Chapter 4

She lay awake until the gray light of dawn crept across the ceiling.

Abigail pulled on her cleanest sweater, took three slow breaths at the door, and went downstairs.

She heard them before she saw them. A light, musical laugh — Danita's laugh, soft and real in a way it had never once been directed at Abigail. She stopped on the landing and peered through the balusters.

In the sunlit dining room below, Hank was handing Danita a piece of perfectly toasted bread. Danita smiled, touching his arm. It was a complete, self-contained world. Every piece in its place.

Abigail had shattered it just by arriving.

Her stomach growled. She had to eat. She forced herself down the stairs and into the dining room.

The laughter stopped the moment her foot crossed the threshold.

"Good morning," she said softly.

Silence.

Hank looked at his phone. Danita looked out the window, through Abigail, as if she were made of glass.

Then Abigail noticed the table. Two placemats. Two plates. Two cups.

The housekeeper materialized from the shadow near the kitchen door. "Your name was not on the list for breakfast service this morning, Miss," she said, her voice professionally blank.

So that was how it was going to be.

"That's okay," Abigail said. She kept her voice light. She found a glass, filled it with tap water from the sideboard pitcher, and sat at the far end of the long table, as small and far away as she could make herself.

The moment her chair scraped the floor, Danita set down her cup.

"It's suddenly very stuffy in here," she said, wrinkling her nose. She folded her napkin with precise, deliberate movements. "Have the car brought around. I'm going to the salon."

She left without a glance.

Hank stood a beat later, grabbing his blazer. "We leave for school in ten minutes," he said to the wall, and was gone.

Abigail sat alone in the enormous room, holding a glass of water.

She drank it in one long swallow and made herself a promise: she would not beg.

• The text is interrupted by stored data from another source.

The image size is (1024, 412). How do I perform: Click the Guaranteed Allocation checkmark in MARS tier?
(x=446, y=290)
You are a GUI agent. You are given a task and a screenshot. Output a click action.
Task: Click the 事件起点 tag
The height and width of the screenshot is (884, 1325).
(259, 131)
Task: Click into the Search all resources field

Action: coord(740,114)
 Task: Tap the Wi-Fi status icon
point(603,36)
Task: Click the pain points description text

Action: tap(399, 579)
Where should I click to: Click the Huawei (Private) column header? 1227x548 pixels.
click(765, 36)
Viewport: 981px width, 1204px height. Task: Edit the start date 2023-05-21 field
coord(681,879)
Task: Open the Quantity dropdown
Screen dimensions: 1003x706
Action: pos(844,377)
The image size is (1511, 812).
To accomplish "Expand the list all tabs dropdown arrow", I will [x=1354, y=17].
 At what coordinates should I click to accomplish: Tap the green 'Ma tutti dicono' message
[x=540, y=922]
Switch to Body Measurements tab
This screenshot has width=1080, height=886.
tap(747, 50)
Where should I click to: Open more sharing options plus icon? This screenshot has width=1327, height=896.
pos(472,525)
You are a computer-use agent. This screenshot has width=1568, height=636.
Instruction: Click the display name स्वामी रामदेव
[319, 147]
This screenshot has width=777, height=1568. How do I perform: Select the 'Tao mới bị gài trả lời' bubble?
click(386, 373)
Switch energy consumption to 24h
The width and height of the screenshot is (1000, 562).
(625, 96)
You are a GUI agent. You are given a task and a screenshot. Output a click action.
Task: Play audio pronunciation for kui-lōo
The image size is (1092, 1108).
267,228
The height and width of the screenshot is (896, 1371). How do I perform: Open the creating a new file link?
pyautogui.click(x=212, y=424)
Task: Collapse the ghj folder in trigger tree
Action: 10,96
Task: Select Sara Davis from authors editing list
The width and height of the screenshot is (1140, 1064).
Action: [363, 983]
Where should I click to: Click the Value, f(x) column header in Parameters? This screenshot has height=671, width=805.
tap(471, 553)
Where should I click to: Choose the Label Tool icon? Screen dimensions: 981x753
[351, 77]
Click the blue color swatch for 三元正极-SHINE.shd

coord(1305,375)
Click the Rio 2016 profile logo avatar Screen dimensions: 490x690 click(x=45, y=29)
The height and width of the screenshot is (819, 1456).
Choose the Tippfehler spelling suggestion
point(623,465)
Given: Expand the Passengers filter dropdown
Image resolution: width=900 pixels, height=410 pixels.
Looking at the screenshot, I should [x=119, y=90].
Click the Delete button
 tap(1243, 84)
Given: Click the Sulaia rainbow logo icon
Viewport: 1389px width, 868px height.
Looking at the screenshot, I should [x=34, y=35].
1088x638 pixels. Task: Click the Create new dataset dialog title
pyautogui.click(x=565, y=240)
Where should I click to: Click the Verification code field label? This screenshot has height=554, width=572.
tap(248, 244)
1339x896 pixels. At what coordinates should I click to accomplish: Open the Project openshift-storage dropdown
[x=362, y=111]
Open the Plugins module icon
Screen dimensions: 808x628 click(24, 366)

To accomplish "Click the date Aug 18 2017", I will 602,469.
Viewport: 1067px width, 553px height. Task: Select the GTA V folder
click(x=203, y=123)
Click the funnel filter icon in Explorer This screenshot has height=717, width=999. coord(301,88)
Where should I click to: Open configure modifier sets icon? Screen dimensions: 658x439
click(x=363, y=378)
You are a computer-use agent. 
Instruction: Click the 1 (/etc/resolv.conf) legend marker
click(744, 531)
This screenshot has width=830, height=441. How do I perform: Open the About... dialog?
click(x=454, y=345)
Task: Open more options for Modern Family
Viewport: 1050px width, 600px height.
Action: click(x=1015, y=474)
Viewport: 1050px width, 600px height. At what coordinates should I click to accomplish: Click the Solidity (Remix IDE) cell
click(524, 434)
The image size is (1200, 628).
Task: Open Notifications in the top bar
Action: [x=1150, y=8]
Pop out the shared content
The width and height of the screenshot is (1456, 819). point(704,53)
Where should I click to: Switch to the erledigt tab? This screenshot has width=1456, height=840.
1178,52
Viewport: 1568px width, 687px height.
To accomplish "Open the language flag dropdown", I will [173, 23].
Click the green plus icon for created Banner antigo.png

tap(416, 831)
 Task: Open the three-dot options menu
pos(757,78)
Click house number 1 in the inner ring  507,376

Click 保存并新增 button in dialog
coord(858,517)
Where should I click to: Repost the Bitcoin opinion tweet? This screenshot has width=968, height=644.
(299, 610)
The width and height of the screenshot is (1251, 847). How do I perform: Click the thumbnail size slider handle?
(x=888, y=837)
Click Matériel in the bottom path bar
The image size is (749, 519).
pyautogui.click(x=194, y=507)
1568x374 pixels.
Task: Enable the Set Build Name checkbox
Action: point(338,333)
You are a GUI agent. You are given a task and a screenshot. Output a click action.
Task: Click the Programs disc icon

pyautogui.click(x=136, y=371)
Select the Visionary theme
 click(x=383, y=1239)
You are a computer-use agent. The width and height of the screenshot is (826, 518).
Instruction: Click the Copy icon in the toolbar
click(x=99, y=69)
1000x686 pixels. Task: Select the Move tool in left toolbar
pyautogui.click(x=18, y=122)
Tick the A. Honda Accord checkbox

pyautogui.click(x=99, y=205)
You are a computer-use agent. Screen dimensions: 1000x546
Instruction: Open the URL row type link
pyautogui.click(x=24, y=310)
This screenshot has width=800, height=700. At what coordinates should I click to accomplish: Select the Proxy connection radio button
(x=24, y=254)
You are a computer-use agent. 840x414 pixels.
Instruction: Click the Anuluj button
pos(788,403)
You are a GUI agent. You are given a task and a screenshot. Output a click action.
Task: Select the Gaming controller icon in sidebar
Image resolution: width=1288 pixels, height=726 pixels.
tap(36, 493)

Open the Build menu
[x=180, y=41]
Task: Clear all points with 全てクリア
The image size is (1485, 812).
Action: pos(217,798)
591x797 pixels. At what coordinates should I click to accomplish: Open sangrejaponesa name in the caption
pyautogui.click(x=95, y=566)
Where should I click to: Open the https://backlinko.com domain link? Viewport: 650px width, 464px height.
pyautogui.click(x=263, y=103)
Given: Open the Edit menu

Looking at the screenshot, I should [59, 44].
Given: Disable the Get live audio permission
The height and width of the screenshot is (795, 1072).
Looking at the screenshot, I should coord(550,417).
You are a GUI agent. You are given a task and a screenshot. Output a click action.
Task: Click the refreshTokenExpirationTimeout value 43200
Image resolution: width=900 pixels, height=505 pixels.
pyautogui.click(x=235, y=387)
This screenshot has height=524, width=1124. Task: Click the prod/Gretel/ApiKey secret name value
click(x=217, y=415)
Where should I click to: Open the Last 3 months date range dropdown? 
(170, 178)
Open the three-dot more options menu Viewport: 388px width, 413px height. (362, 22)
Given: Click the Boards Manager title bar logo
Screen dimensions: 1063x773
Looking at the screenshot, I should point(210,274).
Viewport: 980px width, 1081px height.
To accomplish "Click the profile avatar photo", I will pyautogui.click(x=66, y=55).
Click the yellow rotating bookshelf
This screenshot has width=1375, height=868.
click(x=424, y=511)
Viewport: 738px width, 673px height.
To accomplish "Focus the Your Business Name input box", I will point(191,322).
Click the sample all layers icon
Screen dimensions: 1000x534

She would not perform. She would treat this house like a hostile hotel, and she would expect absolutely nothing from the people inside it. It was the only way to get through this without breaking.

She reached into her canvas bag and closed her fingers around a battered brass pocket watch. Niall, her foster brother, had pressed it into her hands at the Ohio bus station four days ago. So you don't forget, he'd said, that somebody thinks you're worth finding.

She held it for exactly ten seconds. Then she let go, squared her shoulders, and walked out to the Escalade.

The driver hit the gas before she had fully settled into the seat. The SUV lurched forward, slamming her spine against the leather. She didn't make a sound. She just gripped the door handle and watched Boston rise up through the tinted glass.

Whatever was waiting for her at St. Jude's Preparatory School, she was going to need every bit of that steel she'd spent sixteen years building.

Chapter 5

The Escalade hit a red light in downtown Boston, and Abigail saw him.

She almost missed it. Her eyes were unfocused against the window, tracing the edge of a public park, when the flash of white snagged her attention.

The boy from the balcony.

He was slumped on a wooden bench, head lolled to one side, wearing the same white button-down he'd had on yesterday. Except now it was smeared with dark dirt and rust-colored stains that looked a lot like dried blood. A purple bruise covered his left temple. His eyes were closed, his face slack with pain.

All of the reckless, manic energy she'd seen on the balcony was gone. He looked like something that had been broken and left there.

Abigail sat up straighter, pressing her hand to the glass.

In the front seat, Hank's eyes flicked to the rearview mirror. He followed her line of sight. His jaw went rigid.

"Drive," he said quietly. "Don't stop."

The light turned green. The Escalade surged forward and the boy disappeared behind them.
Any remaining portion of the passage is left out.